Now, let's set up the boundaries for each of the six orders:

**1. Order: dz dy dx** (We integrate z first, then y, then x)
* **For x (outermost):** Imagine squishing the whole shape onto the x-axis. The smallest x value is 0, and the biggest it goes is 1. So, `x` goes from `0` to `1`.
* **For y (middle):** Now, imagine we've picked a specific `x` value. We're looking at a slice. If we squish this slice onto the xy-plane (where z=0), the boundary is the line `x + 2y = 1`. Solving for `y`, we get `y = (1 - x)/2`. So, for our chosen `x`, `y` goes from `0` up to `(1 - x)/2`.
* **For z (innermost):** Finally, we pick a specific `x` and `y`. For these values, `z` starts at the floor (z=0) and goes up to the slanted roof `x + 2y + 3z = 1`. Solving for `z`, we get `z = (1 - x - 2y)/3`. So, `z` goes from `0` up to `(1 - x - 2y)/3`.

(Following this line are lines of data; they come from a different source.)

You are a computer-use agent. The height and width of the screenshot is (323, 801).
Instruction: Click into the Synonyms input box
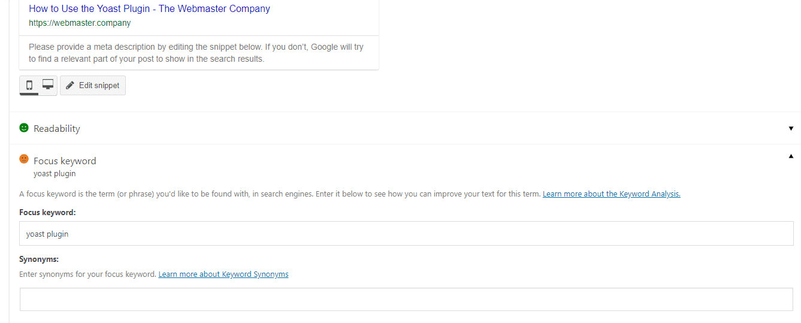click(x=406, y=300)

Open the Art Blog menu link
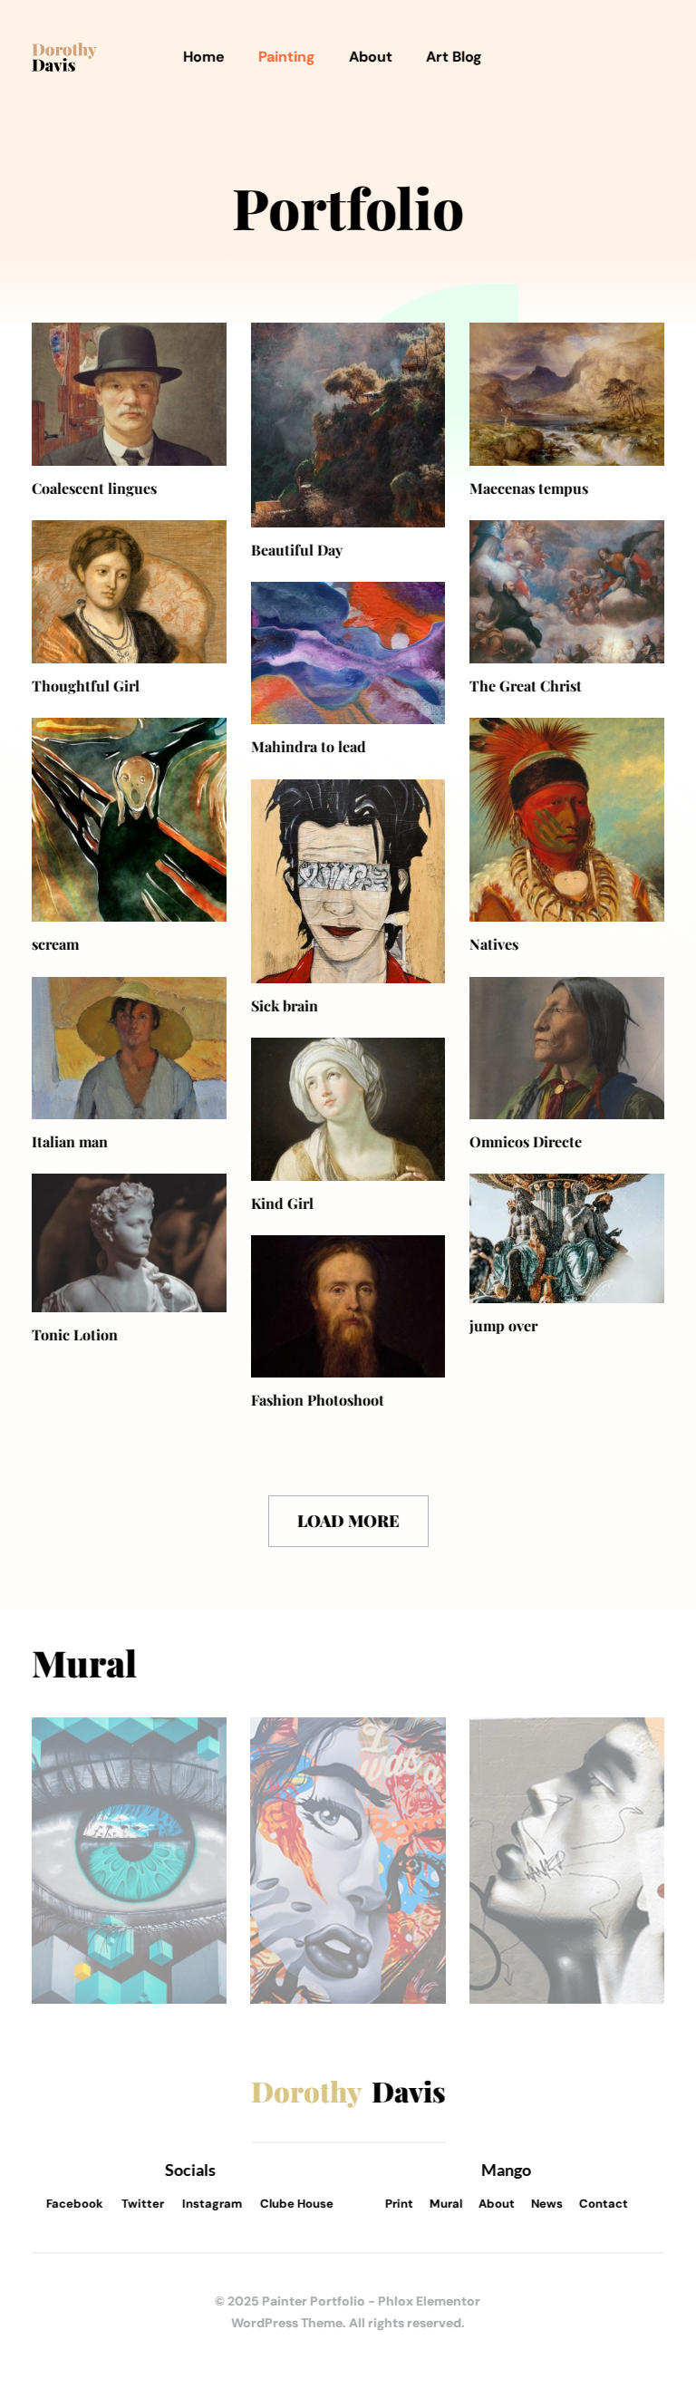(453, 57)
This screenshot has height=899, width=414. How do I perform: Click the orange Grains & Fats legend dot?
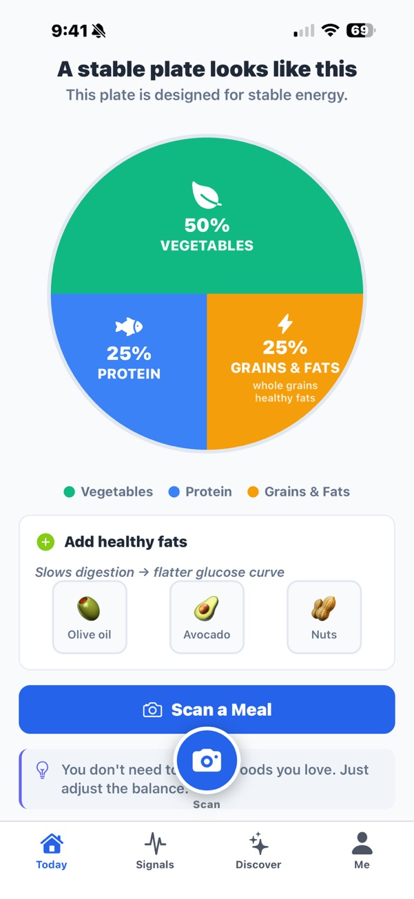253,492
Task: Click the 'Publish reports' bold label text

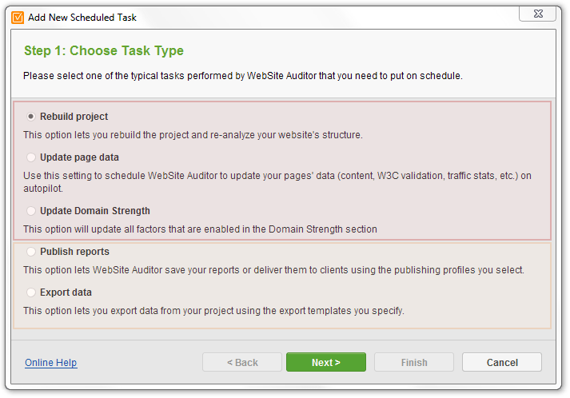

**2. Order: dz dx dy** (Integrate z, then x, then y)
* **For y (outermost):** The smallest `y` is 0, and the biggest is 1/2. So, `y` goes from `0` to `1/2`.
* **For x (middle):** For a chosen `y`, we look at the boundary in the xy-plane (`z=0`), which is `x + 2y = 1`. Solving for `x`, we get `x = 1 - 2y`. So, `x` goes from `0` up to `1 - 2y`.
* **For z (innermost):** For chosen `x` and `y`, `z` goes from `0` up to the plane `x + 2y + 3z = 1`, which is `z = (1 - x - 2y)/3`.

**3. Order: dy dz dx** (Integrate y, then z, then x)
* **For x (outermost):** `x` goes from `0` to `1`.
* **For z (middle):** For a chosen `x`, we look at the boundary in the xz-plane (`y=0`), which is `x + 3z = 1`. Solving for `z`, we get `z = (1 - x)/3`. So, `z` goes from `0` up to `(1 - x)/3`.
* **For y (innermost):** For chosen `x` and `z`, `y` goes from `0` up to the plane `x + 2y + 3z = 1`, which is `y = (1 - x - 3z)/2`.

**4. Order: dy dx dz** (Integrate y, then x, then z)
* **For z (outermost):** The smallest `z` is 0, and the biggest is 1/3. So, `z` goes from `0` to `1/3`.
* **For x (middle):** For a chosen `z`, we look at the boundary in the xz-plane (`y=0`), which is `x + 3z = 1`. Solving for `x`, we get `x = 1 - 3z`. So, `x` goes from `0` up to `1 - 3z`.
* **For y (innermost):** For chosen `x` and `z`, `y` goes from `0` up to the plane `x + 2y + 3z = 1`, which is `y = (1 - x - 3z)/2`.

**5. Order: dx dz dy** (Integrate x, then z, then y)
* **For y (outermost):** `y` goes from `0` to `1/2`.
* **For z (middle):** For a chosen `y`, we look at the boundary in the yz-plane (`x=0`), which is `2y + 3z = 1`. Solving for `z`, we get `z = (1 - 2y)/3`. So, `z` goes from `0` up to `(1 - 2y)/3`.
* **For x (innermost):** For chosen `y` and `z`, `x` goes from `0` up to the plane `x + 2y + 3z = 1`, which is `x = 1 - 2y - 3z`.

**6. Order: dx dy dz** (Integrate x, then y, then z)
* **For z (outermost):** `z` goes from `0` to `1/3`.
* **For y (middle):** For a chosen `z`, we look at the boundary in the yz-plane (`x=0`), which is `2y + 3z = 1`. Solving for `y`, we get `y = (1 - 3z)/2`. So, `y` goes from `0` up to `(1 - 3z)/2`.
* **For x (innermost):** For chosen `y` and `z`, `x` goes from `0` up to the plane `x + 2y + 3z = 1`, which is `x = 1 - 2y - 3z`.